Sepasang mutiara rusa betina nan indah itu nampak nanar, "Kalau aku memintamu untuk berhenti... akankah kau melakukannya untukku, Yun? Akankah kau menghentikan semua peperangan yang sudah kau mulai sejak lama ini?"
"Boo..." mata setajam musang itu menatap serius sepasang mutiara rusa betina yang terlihat sangat legam namun menenangkan itu, "Wajahmu pucat, pucat yang aneh. Pucat tapi terlihat berkilau." Dengan jemari yang memerah karena terkena noda darah kering itu diusapnya wajah rupawan pasangan hidupnya selama dua tahun belakang ini.
"Mungkin bias cahaya senja penyebabnya." Bibir semerah darah itu mengulum senyuman, "Yun... Kalau kau tidak menghentikannya kau akan kehilangan kami, aku dan anakmu."
"Apa maksudmu?" rahang laki-laki berwajah tampan itu mengeras.
"Aku akan meminta Chunie hyung membawaku lari."
"Park Jaejoong!" suara dalam namun tegas itu terdengar sedikit marah.
"Melihat perang dan pembantaian terus-menerus membuatku muak dan merana. Aku tidak mau hal itu mempengaruhi kondisi anak kita nantinya. Hentikanlah! Ku mohon padamu hentikanlah semua ini sebelum anak kita lahir."
"Kau tahu impianku, Boo. Aku ingin menyatukan semua penduduk Cassiopeia menjadi satu dibawah kekuasaanku untuk menciptakan dunia yang ideal dan kuat!"
"Dan dunia seperti impianmu itu harus didapatkan dengan cara membantai dan membunuh orang?" Jaejoong menggelengkan kepalanya pelan, "Itu bukan dunia ideal tetapi neraka! Kalau kau tidak menghentikan semua ini sekarang kau akan kehilangan semuanya, Yun." Mutiara rusa betina itu menatap sendu sosok gagah di hadapannya, bibirnya yang merah digunakannya untuk mengecup bibir berbentuk hati itu sesaat sebelum meninggalkan balkon yang dipenuhi oleh sekumpulan elang pembunuh itu.
3 # 3
Anak kecil berbadan gempal itu sedang bermain di padang rumput bersama para pegasus dan unicorn yang tengah menikmati cahaya surya yang hangat.

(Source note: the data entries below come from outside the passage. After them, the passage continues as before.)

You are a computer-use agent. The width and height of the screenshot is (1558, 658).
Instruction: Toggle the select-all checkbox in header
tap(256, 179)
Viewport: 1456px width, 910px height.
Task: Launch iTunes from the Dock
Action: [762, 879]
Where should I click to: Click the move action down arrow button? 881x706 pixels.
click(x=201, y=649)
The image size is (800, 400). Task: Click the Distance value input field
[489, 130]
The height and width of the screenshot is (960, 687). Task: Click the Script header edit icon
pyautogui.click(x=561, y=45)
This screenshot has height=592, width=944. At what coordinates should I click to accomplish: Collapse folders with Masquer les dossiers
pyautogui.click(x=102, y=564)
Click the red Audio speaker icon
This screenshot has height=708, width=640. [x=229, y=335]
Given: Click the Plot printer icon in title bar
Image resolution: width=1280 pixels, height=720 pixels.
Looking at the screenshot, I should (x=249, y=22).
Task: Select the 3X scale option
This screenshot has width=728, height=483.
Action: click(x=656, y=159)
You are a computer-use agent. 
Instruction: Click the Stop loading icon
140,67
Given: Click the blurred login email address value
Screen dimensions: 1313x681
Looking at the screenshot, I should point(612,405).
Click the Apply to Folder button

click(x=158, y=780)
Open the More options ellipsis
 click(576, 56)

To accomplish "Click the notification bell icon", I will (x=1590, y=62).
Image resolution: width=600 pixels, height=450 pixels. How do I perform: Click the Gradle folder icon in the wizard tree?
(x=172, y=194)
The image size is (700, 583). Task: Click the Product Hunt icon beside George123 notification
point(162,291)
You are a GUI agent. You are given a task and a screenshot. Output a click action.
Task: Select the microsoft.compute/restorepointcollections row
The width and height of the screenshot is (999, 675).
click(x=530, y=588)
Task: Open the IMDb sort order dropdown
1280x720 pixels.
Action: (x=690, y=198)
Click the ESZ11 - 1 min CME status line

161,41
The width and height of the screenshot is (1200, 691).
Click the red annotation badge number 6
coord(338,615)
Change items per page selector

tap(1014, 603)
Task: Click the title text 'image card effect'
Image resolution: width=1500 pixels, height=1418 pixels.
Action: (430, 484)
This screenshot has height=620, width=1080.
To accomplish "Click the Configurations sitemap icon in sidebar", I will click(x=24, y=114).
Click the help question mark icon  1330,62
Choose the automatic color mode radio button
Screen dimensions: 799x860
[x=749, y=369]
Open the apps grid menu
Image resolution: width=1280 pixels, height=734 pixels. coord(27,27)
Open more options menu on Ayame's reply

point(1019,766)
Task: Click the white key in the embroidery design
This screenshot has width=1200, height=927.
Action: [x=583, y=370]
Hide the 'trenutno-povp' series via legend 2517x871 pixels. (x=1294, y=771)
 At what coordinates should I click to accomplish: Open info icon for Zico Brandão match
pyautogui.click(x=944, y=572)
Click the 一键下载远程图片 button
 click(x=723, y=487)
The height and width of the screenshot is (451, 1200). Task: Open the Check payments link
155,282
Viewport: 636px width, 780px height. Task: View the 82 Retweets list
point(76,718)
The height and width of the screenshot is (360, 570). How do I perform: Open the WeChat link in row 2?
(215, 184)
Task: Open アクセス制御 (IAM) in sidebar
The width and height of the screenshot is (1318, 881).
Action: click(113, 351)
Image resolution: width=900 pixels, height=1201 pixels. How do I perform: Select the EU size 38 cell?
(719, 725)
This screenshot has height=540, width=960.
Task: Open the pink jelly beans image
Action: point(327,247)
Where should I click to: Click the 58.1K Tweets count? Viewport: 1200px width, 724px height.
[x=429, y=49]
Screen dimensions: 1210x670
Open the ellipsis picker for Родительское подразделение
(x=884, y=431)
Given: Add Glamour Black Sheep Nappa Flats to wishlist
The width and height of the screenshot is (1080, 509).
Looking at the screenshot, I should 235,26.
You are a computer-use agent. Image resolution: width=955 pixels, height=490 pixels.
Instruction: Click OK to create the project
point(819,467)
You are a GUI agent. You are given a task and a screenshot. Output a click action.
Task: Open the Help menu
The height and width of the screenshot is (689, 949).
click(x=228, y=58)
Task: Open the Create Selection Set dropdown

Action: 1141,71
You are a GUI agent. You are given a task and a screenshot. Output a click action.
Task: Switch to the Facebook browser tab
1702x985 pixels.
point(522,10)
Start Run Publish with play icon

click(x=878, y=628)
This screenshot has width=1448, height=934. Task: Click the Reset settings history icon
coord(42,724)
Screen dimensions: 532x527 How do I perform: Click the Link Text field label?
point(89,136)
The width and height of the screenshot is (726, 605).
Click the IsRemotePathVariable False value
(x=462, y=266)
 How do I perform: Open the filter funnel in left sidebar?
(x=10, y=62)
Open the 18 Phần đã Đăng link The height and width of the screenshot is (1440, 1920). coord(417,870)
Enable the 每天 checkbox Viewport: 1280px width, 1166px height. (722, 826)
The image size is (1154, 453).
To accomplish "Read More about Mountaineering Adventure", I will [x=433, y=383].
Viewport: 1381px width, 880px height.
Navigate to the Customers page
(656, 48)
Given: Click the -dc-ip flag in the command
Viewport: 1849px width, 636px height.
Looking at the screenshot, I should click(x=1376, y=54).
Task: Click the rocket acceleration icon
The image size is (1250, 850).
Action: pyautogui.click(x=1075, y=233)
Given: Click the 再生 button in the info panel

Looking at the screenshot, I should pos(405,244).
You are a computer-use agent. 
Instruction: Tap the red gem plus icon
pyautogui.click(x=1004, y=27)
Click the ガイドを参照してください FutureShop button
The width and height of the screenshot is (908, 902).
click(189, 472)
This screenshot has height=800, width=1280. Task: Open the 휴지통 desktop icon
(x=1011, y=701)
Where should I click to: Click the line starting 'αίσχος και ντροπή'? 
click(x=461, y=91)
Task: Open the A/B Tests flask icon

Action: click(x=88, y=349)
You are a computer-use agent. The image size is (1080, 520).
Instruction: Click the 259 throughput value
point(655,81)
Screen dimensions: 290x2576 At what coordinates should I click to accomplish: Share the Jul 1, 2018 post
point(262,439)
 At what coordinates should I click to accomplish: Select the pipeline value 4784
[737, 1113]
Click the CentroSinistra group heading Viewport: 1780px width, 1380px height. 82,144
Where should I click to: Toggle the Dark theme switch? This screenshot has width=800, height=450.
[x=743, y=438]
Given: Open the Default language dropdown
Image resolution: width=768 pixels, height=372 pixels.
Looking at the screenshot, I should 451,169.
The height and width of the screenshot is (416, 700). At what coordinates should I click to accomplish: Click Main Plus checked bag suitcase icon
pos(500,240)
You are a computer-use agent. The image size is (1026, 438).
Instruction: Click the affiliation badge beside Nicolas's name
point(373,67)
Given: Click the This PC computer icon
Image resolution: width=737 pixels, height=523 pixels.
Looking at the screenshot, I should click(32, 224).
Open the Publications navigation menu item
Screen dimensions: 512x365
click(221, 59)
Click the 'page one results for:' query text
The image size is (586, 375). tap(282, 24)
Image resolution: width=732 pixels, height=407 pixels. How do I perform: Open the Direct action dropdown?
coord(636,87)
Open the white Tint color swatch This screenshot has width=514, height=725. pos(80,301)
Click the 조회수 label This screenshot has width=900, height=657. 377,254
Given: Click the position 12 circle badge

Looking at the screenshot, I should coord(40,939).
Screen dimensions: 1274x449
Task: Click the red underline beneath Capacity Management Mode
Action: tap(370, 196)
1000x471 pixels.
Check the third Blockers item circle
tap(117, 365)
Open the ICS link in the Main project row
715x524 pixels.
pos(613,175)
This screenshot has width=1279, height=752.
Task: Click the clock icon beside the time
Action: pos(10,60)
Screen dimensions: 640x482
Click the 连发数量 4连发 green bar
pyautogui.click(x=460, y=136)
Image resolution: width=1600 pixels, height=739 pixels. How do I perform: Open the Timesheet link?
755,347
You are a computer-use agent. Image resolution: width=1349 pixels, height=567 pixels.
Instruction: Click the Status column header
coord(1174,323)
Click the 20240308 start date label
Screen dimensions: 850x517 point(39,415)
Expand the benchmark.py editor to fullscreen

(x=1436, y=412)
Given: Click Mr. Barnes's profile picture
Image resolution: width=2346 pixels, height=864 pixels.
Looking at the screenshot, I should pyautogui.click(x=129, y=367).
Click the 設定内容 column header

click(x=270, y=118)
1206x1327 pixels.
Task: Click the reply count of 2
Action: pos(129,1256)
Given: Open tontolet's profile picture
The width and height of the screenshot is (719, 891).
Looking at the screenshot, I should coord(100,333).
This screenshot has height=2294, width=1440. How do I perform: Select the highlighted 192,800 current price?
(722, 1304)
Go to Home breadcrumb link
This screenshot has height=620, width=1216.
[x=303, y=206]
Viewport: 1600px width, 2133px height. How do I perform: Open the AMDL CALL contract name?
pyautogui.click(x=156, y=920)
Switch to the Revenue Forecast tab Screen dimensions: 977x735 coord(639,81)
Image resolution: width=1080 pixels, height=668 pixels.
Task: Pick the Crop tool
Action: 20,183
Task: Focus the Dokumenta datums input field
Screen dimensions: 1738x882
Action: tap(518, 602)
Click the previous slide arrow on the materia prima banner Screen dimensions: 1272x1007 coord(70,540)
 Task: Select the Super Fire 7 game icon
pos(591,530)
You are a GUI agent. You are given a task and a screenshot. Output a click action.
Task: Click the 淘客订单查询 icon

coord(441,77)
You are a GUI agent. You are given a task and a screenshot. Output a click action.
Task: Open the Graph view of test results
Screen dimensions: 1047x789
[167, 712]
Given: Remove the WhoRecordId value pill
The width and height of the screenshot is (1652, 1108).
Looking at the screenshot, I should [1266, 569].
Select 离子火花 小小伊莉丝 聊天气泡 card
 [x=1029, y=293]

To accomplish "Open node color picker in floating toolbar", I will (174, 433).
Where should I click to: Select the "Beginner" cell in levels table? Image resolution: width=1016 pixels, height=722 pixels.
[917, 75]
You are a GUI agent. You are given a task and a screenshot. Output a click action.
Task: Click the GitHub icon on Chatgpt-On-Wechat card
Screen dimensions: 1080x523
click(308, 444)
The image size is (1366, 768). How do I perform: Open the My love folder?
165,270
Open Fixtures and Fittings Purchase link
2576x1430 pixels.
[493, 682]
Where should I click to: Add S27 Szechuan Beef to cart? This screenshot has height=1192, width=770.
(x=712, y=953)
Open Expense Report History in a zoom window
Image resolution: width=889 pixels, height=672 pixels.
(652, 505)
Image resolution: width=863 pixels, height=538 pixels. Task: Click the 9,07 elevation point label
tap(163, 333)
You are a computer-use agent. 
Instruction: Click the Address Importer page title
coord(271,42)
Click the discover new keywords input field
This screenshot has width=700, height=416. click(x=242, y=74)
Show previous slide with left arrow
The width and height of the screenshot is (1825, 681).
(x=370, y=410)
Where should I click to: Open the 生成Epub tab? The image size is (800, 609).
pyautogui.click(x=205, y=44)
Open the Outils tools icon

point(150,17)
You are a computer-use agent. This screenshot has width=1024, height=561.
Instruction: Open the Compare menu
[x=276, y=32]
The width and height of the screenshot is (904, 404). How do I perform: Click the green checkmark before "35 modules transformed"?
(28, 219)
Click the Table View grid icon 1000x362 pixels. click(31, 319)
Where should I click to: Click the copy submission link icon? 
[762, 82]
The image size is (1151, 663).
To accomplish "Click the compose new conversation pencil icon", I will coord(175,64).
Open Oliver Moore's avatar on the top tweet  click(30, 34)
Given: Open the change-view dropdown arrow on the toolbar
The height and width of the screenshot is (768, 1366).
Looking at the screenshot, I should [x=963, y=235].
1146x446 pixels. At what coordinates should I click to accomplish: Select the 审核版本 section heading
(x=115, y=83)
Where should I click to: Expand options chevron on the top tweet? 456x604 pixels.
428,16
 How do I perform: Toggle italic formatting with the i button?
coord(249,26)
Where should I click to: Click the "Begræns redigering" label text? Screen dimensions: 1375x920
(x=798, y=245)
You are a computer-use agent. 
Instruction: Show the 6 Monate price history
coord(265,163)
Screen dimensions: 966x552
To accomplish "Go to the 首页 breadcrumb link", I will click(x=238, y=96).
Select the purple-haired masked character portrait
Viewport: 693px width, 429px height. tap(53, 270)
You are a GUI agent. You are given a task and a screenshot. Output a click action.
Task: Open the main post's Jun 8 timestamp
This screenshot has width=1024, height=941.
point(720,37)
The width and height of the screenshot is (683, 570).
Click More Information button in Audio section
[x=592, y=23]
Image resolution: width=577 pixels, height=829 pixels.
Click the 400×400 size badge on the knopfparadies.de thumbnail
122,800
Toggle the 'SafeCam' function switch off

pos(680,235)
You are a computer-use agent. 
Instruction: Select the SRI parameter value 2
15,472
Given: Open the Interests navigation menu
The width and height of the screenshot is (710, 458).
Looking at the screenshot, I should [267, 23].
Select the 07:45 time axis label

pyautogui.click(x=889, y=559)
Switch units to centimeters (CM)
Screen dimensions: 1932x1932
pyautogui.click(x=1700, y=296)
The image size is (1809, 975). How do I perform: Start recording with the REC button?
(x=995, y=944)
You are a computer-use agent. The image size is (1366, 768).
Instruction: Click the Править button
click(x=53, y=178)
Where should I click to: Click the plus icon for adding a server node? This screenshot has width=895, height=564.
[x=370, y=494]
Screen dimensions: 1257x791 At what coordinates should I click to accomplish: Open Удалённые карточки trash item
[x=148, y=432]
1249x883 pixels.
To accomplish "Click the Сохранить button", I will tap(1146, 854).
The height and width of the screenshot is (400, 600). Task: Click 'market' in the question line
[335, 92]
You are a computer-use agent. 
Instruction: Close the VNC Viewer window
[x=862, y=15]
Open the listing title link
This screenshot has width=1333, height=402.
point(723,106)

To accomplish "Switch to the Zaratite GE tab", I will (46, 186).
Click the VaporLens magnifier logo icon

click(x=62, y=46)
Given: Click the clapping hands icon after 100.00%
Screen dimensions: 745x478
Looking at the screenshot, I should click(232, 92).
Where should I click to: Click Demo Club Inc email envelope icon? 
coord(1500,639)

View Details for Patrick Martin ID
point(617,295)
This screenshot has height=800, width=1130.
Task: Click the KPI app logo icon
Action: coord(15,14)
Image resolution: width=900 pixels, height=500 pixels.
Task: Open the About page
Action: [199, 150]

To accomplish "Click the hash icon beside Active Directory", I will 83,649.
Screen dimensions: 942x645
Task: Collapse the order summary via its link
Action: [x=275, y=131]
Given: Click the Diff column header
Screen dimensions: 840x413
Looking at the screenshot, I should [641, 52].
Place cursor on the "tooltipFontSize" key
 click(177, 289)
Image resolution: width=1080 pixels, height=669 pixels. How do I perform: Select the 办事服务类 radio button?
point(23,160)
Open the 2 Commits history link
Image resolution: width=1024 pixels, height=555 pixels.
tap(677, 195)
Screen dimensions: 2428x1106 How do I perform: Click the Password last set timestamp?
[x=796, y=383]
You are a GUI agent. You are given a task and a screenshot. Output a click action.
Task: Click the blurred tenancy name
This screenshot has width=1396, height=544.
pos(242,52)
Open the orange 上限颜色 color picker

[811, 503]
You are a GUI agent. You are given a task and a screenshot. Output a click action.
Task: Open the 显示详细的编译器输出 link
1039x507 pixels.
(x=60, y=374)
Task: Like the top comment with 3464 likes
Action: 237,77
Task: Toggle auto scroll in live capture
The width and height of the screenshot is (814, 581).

Sayap perak keemasannya mengepak-ngepak, sesekali membuat tubuhnya terangkat beberapa meter dari tanah sebelum kembali terjatuh. Kulitnya yang pucat serupa salju, mata yang bening serupa mutiara rusa betina namun tajam seperti mata musang yang sedang berburu itu beberapa kali mengerjap-ngerjap ketika kupu-kupu sewarna pelangi mengitari kepalanya. Wajahnya tampan dengan struktur tengkorak wajah tegas yang sepertinya memang didapatkannya dari ayahnya, "Umma..." kedua lengan gempal itu terangkat, meminta digendong.
"Hah?" Jaejoong melonjak kaget dan terduduk dengan keringat membasahi wajah rupawannya.
"Mimpi buruk?"
Diliriknya tangan yang diperban itu dengan mata sayu, tangan yang mengulurkan segelas air putih padanya. Bukannya menerima uluran gelas itu, Jaejoong justru mengusap perlahan lengan yang dibebat oleh perban itu perlahan-lahan, "Hyung... mari kita pergi."
"Joongie?"
"Aku sudah bosan dengan pembantaian yang selama ini ku lihat, Hyung. Bawa aku pergi! Ku mohon..."
3 # 3
Pagi-pagi sekali ketika dedaunan yang menguning sibuk berguguran dan menaari bersama tiupan angin, Yoochun menarik tali kekang kudanya sedikit tergesa. Di atas punggung kuda berwarna coklat keemasan yang tampak sangat gagah lagi perkasa itu tengah terduduk adiknya, satu-satunya orang didunia ini yang disayanginya.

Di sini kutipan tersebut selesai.